The campaign is part of the Generation Study led by Genomics England in collaboration with National Health Services England, which will screen 1,00,000 babies, offering early diagnosis and treatment for conditions such as metachromatic leukodystrophy (MLD).

This initiative uses whole genome sequencing, taken from a baby’s cord blood soon after birth, to detect treatable genetic conditions before symptoms appear.

By identifying these conditions early, families can receive the necessary treatment, monitoring, and support, potentially improving or extending the child’s life.

Currently, more than 500 babies have been screened across 13 NHS hospitals, with plans to expand to around 40 hospitals.

This early intervention can prevent serious health complications and reduce hospital visits, helping children lead healthy lives.

Why is genetic screening important in infants?

Genetic testing is important because it helps detect rare genetic conditions early, often before symptoms appear.

This allows timely intervention, such as treatment or lifestyle changes, which can prevent or reduce the effects of diseases. In newborns, early genetic testing can identify conditions that might otherwise go undetected until later in life, allowing prompt medical care and support.

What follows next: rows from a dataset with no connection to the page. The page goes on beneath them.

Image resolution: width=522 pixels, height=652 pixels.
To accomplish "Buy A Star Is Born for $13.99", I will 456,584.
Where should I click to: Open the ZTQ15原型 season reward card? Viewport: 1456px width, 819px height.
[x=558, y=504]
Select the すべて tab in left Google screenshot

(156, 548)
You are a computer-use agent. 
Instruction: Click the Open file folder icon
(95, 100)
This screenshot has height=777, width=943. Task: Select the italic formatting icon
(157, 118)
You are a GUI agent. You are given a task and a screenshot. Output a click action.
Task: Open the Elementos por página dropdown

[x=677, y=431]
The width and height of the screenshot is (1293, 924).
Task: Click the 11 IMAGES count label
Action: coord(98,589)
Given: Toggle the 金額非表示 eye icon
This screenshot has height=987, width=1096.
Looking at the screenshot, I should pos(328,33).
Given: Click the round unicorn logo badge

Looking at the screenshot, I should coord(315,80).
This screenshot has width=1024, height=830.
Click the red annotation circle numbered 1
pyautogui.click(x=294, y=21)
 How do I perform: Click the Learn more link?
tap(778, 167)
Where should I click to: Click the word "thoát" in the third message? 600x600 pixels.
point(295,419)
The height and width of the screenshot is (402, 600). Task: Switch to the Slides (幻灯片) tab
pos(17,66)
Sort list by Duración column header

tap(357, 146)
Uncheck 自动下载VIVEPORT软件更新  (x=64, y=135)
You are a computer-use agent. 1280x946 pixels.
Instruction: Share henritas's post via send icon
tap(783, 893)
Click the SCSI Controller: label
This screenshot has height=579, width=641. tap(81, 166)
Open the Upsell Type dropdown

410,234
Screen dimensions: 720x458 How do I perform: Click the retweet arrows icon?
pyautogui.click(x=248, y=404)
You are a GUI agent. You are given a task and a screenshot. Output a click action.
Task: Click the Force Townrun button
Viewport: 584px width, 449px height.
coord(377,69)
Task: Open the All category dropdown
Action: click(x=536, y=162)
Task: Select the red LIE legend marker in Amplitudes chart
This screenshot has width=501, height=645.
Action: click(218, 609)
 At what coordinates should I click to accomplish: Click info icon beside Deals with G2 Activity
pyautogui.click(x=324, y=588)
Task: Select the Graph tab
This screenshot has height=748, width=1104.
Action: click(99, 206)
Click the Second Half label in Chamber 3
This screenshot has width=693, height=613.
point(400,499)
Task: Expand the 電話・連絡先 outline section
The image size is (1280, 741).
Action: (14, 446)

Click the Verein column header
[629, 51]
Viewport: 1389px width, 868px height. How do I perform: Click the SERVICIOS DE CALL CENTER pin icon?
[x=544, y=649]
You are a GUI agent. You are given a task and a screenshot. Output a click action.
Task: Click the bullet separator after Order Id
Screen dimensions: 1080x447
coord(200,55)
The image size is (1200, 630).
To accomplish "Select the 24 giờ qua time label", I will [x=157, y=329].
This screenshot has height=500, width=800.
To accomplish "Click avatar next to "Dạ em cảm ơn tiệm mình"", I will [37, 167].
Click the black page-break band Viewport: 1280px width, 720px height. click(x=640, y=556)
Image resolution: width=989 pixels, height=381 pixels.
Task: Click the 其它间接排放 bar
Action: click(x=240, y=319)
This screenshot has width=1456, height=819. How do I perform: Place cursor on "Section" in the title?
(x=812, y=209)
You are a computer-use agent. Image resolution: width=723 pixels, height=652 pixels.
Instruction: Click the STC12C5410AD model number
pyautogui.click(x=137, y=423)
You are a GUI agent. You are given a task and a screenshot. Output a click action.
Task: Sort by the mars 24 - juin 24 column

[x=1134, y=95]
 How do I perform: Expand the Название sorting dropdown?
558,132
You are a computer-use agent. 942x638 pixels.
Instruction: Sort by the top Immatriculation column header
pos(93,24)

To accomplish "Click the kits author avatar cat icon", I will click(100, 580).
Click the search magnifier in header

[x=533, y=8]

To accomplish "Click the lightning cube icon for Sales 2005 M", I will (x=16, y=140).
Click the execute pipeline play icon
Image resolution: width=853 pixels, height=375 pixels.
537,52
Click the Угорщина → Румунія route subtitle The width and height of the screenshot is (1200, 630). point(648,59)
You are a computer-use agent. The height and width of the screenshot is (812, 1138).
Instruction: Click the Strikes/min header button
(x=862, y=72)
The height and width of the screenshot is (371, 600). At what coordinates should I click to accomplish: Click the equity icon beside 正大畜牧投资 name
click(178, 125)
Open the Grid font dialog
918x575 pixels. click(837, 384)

“Diagnosing rare conditions in newborns at the earliest opportunity through genomic testing could be truly life-changing for families, it has the potential to give thousands of children the chance to access the right treatment at the right time, thereby “To give them the best possible start.” for life, and for families to plan better for their care,” said NHS Chief Executive Amanda Pritchard.

Parents are informed about the study during pregnancy, and if they choose to participate, a blood sample is collected from their child after birth for genome sequencing.

The results are reviewed by government genomic experts, with parents informed within 28 days if a condition is detected, or within a few months if no problems are found.

If a treatable condition is identified, further testing and ongoing support is provided by health officials to ensure the child gets the necessary care.